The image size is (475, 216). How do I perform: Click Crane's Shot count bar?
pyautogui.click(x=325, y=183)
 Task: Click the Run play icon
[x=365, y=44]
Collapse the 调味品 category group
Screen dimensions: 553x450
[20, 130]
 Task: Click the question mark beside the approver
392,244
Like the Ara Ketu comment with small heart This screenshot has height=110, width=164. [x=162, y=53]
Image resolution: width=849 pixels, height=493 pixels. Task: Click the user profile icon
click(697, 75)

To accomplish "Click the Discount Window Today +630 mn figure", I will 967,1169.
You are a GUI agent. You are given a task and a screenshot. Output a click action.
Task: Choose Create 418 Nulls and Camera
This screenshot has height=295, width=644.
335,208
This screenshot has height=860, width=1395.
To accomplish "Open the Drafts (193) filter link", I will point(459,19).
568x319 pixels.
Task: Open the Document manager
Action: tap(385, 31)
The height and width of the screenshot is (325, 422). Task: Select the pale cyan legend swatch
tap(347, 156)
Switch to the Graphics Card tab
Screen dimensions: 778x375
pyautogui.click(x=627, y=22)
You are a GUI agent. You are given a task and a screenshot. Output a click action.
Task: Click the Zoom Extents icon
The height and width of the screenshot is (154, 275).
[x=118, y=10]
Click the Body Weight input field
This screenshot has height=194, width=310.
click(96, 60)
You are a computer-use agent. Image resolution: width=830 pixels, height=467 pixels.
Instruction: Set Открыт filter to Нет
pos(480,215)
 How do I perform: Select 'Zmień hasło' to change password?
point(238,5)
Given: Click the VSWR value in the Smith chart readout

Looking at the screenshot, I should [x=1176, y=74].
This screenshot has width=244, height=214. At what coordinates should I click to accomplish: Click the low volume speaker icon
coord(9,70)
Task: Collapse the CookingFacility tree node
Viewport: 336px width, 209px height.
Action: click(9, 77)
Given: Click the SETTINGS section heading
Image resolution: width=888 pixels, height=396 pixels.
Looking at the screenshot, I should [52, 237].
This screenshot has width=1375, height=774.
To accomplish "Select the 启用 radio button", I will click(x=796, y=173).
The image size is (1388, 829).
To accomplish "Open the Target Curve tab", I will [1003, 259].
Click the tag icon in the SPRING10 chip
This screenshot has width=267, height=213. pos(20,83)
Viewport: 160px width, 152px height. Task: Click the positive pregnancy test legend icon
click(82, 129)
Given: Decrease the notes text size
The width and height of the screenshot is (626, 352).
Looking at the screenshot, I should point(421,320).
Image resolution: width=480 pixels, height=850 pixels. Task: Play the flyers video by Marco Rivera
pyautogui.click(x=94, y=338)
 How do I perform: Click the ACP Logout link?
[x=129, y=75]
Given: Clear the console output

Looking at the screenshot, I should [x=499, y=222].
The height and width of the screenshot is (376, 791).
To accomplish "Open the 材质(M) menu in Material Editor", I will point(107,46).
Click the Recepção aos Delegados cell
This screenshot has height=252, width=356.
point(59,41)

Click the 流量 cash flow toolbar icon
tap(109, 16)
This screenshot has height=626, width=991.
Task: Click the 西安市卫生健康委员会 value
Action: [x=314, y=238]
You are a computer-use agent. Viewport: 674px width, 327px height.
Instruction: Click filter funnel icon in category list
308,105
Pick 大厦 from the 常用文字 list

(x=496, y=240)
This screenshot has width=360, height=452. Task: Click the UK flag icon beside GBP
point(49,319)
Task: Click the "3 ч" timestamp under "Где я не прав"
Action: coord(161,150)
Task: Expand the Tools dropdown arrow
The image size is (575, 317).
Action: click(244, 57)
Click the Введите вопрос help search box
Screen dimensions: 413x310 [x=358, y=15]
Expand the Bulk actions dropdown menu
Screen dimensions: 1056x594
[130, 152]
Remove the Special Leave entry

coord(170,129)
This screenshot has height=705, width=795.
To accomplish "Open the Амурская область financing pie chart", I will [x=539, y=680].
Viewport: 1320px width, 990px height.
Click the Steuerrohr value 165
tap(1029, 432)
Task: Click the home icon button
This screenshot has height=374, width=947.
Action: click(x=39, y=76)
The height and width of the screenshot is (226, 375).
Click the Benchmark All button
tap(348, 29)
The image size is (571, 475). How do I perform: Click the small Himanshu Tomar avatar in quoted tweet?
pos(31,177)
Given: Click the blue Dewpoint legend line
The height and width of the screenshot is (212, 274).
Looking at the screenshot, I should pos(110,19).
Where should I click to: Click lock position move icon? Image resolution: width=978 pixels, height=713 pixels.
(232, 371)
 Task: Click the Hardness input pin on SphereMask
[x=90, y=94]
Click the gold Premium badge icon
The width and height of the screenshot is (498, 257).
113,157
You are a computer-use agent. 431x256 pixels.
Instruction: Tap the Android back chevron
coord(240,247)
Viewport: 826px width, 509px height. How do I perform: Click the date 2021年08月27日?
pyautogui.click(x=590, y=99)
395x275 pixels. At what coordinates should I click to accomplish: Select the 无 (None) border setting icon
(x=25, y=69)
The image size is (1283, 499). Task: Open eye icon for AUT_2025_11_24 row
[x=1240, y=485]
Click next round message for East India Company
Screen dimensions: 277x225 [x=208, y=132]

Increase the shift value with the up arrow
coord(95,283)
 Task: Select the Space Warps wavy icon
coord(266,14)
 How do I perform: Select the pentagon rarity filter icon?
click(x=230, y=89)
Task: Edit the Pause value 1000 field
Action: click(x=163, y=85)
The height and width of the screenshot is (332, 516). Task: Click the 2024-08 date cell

☆ ☆ ☆

ASSIGNMENT:
Using the material above, gather every line that includes "Expand".

OUTPUT BELOW:
Task: Expand the Tools dropdown arrow
Expand the Bulk actions dropdown menu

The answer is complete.